**What is being asked:** Work through the entries that follow and state how many lines contain the word "Switch". Only the number is wanted.

Stored records
☆ ☆ ☆ ☆
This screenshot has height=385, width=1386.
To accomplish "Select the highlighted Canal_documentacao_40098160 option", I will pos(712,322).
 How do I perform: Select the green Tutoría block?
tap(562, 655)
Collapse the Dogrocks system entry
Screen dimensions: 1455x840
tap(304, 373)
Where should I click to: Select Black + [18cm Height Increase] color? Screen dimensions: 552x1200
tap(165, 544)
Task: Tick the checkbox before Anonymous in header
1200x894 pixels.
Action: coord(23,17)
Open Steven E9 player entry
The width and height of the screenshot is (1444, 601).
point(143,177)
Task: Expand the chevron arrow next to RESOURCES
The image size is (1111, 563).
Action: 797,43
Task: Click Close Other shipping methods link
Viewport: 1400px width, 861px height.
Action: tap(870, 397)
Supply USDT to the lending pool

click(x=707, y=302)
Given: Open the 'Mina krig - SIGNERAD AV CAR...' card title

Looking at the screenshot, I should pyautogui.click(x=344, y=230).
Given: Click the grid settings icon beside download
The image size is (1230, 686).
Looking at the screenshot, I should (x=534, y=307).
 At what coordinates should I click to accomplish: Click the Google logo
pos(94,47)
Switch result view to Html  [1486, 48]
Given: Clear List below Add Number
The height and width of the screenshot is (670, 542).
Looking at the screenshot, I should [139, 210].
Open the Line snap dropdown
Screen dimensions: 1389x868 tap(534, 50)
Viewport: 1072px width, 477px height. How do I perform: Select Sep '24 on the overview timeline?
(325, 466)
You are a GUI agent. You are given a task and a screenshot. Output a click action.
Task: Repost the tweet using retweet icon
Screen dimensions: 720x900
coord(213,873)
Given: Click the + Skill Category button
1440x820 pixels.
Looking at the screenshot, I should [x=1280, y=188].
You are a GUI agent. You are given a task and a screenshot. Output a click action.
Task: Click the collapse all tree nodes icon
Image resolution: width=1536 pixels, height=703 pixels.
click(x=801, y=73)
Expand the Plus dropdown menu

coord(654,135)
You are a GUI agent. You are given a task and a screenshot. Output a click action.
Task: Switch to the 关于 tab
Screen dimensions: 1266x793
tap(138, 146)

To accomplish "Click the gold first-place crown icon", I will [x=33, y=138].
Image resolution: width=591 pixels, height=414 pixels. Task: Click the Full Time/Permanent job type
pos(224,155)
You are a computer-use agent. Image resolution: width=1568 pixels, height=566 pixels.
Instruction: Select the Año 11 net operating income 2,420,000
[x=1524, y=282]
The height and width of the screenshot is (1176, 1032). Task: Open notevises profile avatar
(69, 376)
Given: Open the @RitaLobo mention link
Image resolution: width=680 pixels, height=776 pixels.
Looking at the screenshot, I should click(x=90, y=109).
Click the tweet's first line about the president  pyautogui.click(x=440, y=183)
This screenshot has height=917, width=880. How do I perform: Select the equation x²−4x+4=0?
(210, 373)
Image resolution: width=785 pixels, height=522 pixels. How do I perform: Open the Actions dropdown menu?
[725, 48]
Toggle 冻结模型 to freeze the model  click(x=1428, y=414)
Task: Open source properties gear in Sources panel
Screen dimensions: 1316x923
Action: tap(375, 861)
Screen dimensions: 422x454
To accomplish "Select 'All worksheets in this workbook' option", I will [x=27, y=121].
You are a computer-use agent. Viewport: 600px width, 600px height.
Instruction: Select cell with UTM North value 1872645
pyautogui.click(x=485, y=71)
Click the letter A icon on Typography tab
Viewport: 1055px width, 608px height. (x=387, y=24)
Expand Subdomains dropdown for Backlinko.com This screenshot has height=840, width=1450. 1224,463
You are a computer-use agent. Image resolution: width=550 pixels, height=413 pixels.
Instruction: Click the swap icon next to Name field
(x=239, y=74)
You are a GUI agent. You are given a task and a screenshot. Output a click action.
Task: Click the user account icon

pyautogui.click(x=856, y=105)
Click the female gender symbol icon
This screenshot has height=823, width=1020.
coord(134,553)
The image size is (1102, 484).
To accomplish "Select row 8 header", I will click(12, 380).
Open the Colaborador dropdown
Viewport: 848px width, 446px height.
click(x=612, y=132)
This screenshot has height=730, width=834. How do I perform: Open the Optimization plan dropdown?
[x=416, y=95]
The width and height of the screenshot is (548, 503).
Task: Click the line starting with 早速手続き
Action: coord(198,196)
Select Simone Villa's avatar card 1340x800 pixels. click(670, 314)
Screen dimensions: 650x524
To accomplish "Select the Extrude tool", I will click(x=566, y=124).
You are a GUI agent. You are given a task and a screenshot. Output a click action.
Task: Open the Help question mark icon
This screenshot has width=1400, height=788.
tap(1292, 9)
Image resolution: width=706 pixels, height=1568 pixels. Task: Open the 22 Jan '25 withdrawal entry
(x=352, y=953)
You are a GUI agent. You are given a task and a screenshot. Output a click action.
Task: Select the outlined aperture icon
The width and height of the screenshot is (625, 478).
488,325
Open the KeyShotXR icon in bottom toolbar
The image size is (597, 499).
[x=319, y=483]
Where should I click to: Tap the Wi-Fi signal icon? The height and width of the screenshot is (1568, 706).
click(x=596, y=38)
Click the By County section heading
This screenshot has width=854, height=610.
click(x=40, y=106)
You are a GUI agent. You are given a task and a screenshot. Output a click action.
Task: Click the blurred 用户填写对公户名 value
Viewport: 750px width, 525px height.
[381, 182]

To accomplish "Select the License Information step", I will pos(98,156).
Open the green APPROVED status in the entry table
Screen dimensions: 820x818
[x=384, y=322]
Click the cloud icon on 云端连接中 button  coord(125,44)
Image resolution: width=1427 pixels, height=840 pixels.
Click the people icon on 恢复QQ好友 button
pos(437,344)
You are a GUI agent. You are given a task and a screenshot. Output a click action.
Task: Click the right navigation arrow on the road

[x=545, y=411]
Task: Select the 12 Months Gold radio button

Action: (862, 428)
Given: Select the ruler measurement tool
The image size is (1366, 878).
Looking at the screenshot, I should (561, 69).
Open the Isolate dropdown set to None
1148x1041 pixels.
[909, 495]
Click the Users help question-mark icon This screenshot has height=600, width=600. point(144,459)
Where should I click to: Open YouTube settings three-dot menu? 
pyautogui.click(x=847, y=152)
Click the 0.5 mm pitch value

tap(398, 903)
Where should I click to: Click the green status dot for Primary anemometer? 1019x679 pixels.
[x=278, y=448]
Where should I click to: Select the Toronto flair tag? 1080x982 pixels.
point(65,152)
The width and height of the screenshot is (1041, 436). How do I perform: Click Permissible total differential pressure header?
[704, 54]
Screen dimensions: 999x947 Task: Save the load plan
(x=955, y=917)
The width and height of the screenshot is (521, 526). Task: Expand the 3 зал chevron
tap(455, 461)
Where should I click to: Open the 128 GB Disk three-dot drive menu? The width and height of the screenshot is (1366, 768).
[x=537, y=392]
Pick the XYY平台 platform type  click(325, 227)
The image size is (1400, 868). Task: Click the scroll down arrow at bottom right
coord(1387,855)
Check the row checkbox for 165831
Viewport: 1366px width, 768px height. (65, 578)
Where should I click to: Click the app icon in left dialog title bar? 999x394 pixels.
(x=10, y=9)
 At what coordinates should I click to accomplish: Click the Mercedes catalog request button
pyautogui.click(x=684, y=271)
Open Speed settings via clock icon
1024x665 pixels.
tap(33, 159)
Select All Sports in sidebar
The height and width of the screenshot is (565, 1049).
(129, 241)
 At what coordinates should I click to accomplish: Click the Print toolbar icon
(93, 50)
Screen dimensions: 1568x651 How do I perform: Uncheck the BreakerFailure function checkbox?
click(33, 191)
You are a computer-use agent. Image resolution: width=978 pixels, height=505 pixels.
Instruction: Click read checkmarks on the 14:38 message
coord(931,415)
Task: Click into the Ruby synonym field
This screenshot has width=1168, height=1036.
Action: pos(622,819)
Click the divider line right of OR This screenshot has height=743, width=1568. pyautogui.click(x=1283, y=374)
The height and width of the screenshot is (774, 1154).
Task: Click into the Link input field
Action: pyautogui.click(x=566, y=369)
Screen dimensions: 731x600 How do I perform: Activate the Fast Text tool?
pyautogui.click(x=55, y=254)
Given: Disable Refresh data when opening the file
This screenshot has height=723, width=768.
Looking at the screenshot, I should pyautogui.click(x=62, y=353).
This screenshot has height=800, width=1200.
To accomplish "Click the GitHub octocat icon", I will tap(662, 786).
☆ ☆ ☆ ☆
**Exercise response:** 2